Provided material section start
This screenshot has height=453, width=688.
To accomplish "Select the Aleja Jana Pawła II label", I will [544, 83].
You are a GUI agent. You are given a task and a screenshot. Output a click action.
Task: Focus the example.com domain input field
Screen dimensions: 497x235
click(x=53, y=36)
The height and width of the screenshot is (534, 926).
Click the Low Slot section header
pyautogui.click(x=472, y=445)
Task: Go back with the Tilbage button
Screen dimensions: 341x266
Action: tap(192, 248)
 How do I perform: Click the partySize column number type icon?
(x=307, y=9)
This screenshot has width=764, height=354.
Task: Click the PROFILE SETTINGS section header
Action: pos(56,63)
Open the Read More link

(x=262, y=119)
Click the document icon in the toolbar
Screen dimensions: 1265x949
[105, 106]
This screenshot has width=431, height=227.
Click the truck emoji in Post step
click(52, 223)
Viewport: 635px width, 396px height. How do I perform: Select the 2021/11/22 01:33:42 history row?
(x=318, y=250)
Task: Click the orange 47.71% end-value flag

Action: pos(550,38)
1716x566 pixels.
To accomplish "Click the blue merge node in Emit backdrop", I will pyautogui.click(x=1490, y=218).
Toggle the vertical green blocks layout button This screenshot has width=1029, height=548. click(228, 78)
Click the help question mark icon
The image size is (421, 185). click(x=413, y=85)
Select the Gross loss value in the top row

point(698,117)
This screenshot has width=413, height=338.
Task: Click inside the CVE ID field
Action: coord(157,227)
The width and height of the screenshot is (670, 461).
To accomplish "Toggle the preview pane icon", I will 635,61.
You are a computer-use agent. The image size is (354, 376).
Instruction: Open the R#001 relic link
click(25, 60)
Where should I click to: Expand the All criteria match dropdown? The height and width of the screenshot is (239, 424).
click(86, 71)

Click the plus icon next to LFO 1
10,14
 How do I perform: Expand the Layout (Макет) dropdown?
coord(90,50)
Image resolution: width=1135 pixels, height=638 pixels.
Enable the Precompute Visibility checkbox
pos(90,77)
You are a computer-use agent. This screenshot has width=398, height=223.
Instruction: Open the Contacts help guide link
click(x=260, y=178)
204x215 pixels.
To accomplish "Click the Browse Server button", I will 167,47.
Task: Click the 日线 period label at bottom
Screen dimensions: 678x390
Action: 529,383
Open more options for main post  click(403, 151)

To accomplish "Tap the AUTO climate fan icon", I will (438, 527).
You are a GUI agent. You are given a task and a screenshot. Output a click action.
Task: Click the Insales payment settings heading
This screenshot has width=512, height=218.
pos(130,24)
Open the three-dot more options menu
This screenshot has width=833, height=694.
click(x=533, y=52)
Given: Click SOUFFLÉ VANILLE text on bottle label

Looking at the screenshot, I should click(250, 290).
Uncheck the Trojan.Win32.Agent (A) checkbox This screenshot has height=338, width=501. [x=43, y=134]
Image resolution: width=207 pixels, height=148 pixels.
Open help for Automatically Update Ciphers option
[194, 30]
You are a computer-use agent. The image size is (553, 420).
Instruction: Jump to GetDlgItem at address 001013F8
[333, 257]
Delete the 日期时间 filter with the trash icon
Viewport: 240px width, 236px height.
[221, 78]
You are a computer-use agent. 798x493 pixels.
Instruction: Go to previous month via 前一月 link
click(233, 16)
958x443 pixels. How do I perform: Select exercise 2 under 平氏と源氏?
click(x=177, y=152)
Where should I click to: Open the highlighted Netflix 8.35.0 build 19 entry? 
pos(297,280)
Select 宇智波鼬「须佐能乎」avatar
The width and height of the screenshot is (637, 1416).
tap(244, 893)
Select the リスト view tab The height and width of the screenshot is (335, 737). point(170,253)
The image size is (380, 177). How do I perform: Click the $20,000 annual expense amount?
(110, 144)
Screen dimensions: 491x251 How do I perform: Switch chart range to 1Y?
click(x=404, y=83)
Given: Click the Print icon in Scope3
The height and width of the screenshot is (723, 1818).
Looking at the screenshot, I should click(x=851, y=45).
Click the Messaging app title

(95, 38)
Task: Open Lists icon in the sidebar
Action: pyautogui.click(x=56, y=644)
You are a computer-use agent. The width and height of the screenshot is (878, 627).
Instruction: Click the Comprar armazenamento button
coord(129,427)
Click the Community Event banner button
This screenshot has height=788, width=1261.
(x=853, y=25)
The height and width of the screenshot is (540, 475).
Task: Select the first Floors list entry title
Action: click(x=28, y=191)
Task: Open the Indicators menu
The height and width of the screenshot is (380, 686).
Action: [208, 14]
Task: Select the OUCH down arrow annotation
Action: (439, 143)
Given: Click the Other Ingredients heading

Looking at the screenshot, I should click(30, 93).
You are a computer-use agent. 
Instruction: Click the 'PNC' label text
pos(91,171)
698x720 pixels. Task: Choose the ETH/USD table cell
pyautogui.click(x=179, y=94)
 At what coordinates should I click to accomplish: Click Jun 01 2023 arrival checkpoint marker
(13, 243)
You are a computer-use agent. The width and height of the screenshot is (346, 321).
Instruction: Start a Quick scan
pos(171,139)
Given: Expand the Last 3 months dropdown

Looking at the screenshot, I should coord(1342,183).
Provided material section end
◆ Instructions for the task: Retype exactly the lines of the data above that fall between the line with "Click the plus icon next to LFO 1" and the line with "Open the three-dot more options menu", inclusive, and add nothing.

◆ Answer:
Click the plus icon next to LFO 1
10,14
 How do I perform: Expand the Layout (Макет) dropdown?
coord(90,50)
Image resolution: width=1135 pixels, height=638 pixels.
Enable the Precompute Visibility checkbox
pos(90,77)
You are a computer-use agent. This screenshot has width=398, height=223.
Instruction: Open the Contacts help guide link
click(x=260, y=178)
204x215 pixels.
To accomplish "Click the Browse Server button", I will 167,47.
Task: Click the 日线 period label at bottom
Screen dimensions: 678x390
Action: 529,383
Open more options for main post  click(403, 151)

To accomplish "Tap the AUTO climate fan icon", I will (438, 527).
You are a GUI agent. You are given a task and a screenshot. Output a click action.
Task: Click the Insales payment settings heading
This screenshot has width=512, height=218.
pos(130,24)
Open the three-dot more options menu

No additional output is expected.